The fortunes of the late nineteenth century’s imperial and industrial powers depended on a single raw material—rubber—with only one source: the Amazon basin. And so began the scramble for the Amazon—a decades-long conflict that found Britain, France, Belgium, and the United States fighting with and against the new nations of Peru, Bolivia, and Brazil for the forest’s riches. In the midst of this struggle, Euclides da Cunha, engineer, journalist, geographer, political theorist, and one of Brazil’s most celebrated writers, led a survey expedition to the farthest reaches of the river, among the world’s most valuable, dangerous, and little-known landscapes.
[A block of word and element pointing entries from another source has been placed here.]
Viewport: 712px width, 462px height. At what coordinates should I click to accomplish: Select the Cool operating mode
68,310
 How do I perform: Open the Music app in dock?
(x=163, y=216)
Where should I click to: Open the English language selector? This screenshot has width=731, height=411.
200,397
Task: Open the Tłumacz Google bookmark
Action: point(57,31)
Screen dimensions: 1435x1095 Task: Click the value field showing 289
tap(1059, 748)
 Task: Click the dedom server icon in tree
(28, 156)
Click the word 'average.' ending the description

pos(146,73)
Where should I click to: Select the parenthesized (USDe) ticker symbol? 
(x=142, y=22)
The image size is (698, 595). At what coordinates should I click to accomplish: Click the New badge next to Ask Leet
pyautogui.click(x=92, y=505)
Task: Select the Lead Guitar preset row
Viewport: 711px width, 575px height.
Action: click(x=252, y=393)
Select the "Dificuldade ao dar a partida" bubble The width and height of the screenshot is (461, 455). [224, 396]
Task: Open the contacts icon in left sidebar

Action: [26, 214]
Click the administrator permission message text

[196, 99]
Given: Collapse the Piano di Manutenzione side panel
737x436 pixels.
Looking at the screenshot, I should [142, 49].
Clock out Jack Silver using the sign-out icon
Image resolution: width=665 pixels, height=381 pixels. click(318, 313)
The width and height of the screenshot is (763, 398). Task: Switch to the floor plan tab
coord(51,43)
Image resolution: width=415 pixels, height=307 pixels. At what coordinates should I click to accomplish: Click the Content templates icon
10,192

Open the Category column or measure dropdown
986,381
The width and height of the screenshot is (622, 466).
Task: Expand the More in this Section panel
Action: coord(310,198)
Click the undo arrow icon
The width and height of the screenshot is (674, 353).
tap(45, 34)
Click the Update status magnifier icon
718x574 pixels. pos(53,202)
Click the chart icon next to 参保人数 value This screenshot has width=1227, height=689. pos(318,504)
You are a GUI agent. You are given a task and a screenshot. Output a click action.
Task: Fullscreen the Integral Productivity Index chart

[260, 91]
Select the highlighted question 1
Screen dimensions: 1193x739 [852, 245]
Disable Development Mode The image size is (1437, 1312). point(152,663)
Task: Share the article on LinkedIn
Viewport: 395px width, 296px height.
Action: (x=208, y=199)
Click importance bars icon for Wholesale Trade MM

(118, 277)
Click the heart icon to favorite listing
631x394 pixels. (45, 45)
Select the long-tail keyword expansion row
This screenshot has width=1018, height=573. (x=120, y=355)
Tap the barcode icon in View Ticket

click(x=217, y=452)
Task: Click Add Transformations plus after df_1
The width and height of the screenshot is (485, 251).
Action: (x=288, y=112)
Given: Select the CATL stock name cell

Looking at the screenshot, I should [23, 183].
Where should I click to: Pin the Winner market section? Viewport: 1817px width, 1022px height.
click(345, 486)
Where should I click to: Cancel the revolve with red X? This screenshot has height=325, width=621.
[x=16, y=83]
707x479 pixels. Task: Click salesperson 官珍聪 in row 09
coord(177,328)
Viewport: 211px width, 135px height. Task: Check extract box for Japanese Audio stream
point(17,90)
The Scramble for the Amazon tells the story of da Cunha’s terrifying journey, the unfinished novel born from it, and the global strife that formed the backdrop for both. Haunted by his broken marriage, da Cunha trekked through a beautiful region thrown into chaos by guerrilla warfare, starving migrants, and native slavery. All the while, he worked on his masterpiece, a nationalist synthesis of geography, philosophy, biology, and journalism he named the Lost Paradise. Da Cunha intended his epic to unveil the Amazon’s explorers, spies, natives, and brutal geopolitics, but, as Susanna B. Hecht recounts, he never completed it—his wife’s lover shot him dead upon his return. At once the biography of an extraordinary writer, a masterly chronicle of the social, political, and environmental history of the Amazon, and a superb translation of the remaining pieces of da Cunha’s project, The Scramble for the Amazon is a work of thrilling intellectual ambition.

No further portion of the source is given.